The initiative will be funded by The Office of Cybersecurity, Energy Security and Emergency Response (CESER), which is looking for ways to detect and mitigate cyber threats to DER. The DOE states that CESER will likely award ten proposals, each earning up to $3 million in federal funding. 

Topic areas include: 

• Improving forensic analysis capabilities of infected renewable energy field devices. 

This includes components, smart meters, sensors and control systems distributed across unprotected areas. The DOE suggests improving the ability to understand what systems were affected and how data was manipulated or stolen can help decrease the risk of an attack happening again. 

• Identifying and mitigating cyber threats to inverter-based resources (IBR)

Examples include wind and solar generation technology and energy and battery storage systems. The DOE states that IBRs are becoming increasingly popular for cyberattacks, as hackers can infect a power grid through digital communication systems, according to research published by Washington State University, Virginia Polytechnic Institute and State University USA. The report states that multiple electricity customers can experience long power cuts in severe cases. 

• Improving the communications security of DERs and Distributed Energy Resource Aggregations (DERA).

Ensuring secure communications between DERs, DERA and the electric grid at large is critical to guaranteeing grid stability. Potential risks for cyberattacks here could occur if a hacker leveraged ransomware to control several DERs or conducted a supply chain attack on an aggregator to manipulate the operation of DERs. 
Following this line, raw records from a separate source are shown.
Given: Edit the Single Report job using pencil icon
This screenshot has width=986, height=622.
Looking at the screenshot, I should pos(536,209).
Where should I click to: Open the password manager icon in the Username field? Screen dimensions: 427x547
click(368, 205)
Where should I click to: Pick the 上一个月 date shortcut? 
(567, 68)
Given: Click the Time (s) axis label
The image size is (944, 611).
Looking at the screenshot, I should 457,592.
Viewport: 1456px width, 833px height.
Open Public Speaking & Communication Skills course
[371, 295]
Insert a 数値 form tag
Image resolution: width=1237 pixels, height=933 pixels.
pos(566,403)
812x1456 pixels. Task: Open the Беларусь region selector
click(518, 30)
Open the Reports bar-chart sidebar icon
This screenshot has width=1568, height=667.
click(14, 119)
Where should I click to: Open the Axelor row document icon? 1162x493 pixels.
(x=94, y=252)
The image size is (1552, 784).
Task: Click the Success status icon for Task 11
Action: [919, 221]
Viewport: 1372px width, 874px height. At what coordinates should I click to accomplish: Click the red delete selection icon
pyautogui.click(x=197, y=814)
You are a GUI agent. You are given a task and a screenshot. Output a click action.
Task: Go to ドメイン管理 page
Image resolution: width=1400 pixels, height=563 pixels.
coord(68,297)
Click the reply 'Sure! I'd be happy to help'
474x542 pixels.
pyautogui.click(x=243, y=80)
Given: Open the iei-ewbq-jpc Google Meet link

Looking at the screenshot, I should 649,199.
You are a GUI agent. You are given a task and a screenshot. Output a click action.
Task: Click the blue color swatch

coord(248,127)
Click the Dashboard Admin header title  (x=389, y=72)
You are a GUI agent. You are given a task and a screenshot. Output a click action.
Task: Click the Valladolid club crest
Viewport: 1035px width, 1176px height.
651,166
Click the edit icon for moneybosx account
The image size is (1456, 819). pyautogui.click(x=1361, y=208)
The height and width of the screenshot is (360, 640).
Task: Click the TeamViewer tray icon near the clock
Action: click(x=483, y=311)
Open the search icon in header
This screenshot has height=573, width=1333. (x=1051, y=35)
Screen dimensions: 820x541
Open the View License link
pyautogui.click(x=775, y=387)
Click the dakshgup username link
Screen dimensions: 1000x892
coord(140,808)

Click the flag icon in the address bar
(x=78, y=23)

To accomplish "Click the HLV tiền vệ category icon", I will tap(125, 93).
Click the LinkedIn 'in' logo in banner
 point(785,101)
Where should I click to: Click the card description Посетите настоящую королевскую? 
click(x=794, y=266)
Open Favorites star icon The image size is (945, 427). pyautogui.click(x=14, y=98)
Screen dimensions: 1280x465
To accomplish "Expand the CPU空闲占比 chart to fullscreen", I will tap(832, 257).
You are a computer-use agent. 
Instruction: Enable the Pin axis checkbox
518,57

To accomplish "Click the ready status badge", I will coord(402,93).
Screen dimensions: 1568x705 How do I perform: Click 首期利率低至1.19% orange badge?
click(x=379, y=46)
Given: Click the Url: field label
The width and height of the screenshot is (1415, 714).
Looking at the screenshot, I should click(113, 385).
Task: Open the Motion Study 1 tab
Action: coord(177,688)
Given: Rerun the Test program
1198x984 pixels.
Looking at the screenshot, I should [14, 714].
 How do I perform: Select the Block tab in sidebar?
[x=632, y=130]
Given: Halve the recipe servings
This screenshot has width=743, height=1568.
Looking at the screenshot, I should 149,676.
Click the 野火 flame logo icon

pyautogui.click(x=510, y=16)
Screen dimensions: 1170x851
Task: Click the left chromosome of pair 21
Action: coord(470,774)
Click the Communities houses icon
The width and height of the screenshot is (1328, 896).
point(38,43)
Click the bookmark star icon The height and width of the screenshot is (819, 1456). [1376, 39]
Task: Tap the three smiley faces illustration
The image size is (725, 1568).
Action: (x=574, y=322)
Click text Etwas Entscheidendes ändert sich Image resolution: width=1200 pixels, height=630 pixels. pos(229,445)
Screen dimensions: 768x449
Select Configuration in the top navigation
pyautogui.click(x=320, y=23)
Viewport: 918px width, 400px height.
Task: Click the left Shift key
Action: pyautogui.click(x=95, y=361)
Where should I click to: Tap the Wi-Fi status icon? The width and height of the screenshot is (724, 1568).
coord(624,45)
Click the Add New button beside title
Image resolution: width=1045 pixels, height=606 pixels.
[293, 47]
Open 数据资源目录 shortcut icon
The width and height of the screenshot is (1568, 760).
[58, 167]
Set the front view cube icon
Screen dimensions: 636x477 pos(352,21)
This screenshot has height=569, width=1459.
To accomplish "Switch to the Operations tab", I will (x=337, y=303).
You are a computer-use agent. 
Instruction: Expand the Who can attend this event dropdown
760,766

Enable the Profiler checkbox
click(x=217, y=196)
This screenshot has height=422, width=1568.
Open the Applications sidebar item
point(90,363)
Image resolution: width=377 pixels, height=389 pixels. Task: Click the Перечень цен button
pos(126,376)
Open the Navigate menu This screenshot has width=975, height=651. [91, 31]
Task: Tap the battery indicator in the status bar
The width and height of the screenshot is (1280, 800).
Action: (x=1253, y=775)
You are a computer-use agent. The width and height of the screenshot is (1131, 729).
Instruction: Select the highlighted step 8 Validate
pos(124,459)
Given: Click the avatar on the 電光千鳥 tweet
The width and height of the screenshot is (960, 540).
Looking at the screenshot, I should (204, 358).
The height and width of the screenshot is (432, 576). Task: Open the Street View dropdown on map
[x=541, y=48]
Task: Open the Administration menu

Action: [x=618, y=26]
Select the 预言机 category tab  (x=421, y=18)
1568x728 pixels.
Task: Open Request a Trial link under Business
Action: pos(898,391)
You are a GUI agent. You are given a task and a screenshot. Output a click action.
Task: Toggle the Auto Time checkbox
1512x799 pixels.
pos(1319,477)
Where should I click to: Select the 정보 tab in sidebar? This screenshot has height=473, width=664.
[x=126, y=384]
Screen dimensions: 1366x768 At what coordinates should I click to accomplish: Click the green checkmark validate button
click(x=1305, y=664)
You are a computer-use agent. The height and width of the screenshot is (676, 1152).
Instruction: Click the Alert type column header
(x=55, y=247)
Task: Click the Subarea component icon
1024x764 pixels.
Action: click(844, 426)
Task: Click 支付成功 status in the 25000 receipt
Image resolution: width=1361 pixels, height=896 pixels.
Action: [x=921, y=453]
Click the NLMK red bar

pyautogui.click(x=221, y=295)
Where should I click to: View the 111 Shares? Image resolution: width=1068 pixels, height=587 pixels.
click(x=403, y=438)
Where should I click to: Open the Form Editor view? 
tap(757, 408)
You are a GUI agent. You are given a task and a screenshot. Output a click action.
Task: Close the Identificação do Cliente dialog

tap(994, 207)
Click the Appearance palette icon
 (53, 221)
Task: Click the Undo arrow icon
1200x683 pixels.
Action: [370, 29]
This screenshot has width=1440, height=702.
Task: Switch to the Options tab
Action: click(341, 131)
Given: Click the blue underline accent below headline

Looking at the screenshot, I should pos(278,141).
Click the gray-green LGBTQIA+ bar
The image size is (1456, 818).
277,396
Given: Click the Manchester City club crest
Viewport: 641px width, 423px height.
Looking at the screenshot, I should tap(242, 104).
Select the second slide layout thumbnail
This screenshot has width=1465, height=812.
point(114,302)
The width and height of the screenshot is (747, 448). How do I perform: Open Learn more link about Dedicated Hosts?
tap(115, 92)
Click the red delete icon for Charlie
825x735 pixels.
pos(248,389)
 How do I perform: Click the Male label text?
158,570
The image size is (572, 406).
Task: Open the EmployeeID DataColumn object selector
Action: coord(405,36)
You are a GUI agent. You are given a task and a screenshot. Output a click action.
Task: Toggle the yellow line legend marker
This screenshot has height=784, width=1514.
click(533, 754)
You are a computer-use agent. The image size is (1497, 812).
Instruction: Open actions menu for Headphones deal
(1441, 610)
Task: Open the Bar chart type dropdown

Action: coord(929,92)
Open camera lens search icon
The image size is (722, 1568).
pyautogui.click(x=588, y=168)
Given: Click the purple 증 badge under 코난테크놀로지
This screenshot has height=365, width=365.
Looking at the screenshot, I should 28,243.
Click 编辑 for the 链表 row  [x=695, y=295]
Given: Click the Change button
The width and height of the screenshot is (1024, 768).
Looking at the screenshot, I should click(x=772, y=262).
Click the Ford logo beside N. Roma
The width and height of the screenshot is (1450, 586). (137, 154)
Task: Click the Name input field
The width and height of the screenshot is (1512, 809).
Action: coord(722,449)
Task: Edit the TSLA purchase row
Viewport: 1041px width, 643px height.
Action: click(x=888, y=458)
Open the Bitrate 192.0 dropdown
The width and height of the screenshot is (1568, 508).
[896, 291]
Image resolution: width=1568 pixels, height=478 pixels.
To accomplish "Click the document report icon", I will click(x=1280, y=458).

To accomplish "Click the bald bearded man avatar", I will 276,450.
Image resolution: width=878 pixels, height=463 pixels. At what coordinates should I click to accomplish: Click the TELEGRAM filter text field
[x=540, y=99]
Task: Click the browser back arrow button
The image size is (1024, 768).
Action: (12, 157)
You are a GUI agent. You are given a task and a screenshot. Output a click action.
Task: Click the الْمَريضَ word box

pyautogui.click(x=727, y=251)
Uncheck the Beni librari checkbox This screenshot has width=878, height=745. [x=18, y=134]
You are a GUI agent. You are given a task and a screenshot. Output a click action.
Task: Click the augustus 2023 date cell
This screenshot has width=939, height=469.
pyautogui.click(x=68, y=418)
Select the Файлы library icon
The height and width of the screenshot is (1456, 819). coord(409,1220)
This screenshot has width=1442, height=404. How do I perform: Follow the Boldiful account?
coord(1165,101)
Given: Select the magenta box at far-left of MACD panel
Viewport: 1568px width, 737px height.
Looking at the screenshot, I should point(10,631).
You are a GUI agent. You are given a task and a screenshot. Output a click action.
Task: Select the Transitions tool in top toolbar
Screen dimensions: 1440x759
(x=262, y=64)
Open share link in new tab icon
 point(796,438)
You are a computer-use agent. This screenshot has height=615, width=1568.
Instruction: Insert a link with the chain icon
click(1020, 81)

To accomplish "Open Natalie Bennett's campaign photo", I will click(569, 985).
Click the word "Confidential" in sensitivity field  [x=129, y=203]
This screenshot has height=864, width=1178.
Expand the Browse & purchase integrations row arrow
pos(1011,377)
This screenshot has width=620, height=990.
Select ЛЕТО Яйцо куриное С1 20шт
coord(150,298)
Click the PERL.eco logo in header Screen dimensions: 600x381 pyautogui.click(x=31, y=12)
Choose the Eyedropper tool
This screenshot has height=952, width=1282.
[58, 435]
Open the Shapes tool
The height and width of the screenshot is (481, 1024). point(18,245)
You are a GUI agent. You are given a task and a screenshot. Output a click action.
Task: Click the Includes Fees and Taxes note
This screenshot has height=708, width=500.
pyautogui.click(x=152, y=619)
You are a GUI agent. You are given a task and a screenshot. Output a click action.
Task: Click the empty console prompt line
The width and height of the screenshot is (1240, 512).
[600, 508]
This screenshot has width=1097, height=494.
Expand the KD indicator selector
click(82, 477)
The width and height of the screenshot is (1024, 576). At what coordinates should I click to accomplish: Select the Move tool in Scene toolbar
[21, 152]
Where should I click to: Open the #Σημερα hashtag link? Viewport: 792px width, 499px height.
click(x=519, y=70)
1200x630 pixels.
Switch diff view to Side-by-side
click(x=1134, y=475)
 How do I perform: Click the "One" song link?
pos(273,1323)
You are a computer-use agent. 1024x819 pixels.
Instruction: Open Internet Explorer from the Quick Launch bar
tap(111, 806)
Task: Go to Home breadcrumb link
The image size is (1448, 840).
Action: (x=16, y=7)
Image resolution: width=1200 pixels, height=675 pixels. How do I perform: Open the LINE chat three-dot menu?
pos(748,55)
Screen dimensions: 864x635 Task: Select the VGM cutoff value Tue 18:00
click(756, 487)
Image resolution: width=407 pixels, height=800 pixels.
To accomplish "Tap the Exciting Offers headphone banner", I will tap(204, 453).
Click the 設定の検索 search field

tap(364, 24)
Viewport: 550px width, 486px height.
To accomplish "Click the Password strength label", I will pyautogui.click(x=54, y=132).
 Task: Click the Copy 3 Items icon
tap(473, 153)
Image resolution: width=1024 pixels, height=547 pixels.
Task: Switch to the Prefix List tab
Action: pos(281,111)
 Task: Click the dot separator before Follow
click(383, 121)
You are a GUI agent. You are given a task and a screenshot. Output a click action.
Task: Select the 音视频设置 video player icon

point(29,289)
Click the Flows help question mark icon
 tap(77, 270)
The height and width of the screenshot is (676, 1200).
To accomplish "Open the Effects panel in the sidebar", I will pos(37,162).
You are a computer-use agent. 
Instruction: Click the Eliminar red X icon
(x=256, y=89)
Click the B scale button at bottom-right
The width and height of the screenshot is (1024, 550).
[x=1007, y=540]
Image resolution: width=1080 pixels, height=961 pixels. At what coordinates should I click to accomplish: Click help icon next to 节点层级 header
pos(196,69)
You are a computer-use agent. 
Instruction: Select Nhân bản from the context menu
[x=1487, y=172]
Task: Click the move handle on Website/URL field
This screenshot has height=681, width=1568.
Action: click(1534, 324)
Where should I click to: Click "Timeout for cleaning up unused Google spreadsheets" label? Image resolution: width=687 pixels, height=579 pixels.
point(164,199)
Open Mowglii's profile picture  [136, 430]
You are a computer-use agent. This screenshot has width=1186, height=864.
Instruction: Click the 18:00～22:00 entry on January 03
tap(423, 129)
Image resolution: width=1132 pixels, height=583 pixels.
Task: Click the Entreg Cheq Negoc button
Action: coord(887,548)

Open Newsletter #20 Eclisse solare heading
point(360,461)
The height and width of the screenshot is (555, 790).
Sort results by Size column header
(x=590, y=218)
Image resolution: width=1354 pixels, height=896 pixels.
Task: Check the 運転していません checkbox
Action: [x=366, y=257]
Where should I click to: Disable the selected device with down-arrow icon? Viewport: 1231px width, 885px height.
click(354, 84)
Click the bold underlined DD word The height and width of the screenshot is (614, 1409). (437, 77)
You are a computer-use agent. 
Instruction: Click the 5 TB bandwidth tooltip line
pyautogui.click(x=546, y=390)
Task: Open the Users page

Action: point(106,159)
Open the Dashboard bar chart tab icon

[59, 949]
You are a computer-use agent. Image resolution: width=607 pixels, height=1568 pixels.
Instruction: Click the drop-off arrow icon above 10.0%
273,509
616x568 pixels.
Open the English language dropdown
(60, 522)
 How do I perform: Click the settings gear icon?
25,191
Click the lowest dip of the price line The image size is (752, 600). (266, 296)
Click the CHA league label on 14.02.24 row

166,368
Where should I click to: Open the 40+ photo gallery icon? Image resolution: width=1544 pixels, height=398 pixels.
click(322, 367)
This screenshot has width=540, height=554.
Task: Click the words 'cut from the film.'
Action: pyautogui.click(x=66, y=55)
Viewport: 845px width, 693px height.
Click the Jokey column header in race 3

• Strengthening the cybersecurity of virtual power plants (VPP). 

As VPPs become more efficient and affordable, it’s essential to continue research, development and demonstration to reduce the cyber risk of hackers breaching these cloud-based systems.

According to DNV, an independent assurance and risk management provider employed in over 100 countries, energy is one of the top three industries reporting cyber attacks.

“Our research identifies ‘remote access to operation technology (OT) systems’ among the top three methods for potential cyber-attacks on the energy industry. We would urge the sector to pay greater attention to ensuring that equipment vendors and suppliers demonstrate compliance with security best practices from the earliest stages of procurement,” said Jalal Bouhdada, Founder and CEO at Applied Risk, an industrial cyber-security firm acquired by DNV in 2021.  

This funding opportunity aligns with the Investing in America Agenda, which intends to build resilient energy infrastructure capable of reaching U.S. 2030 and 2050 targets for clean energy and the climate.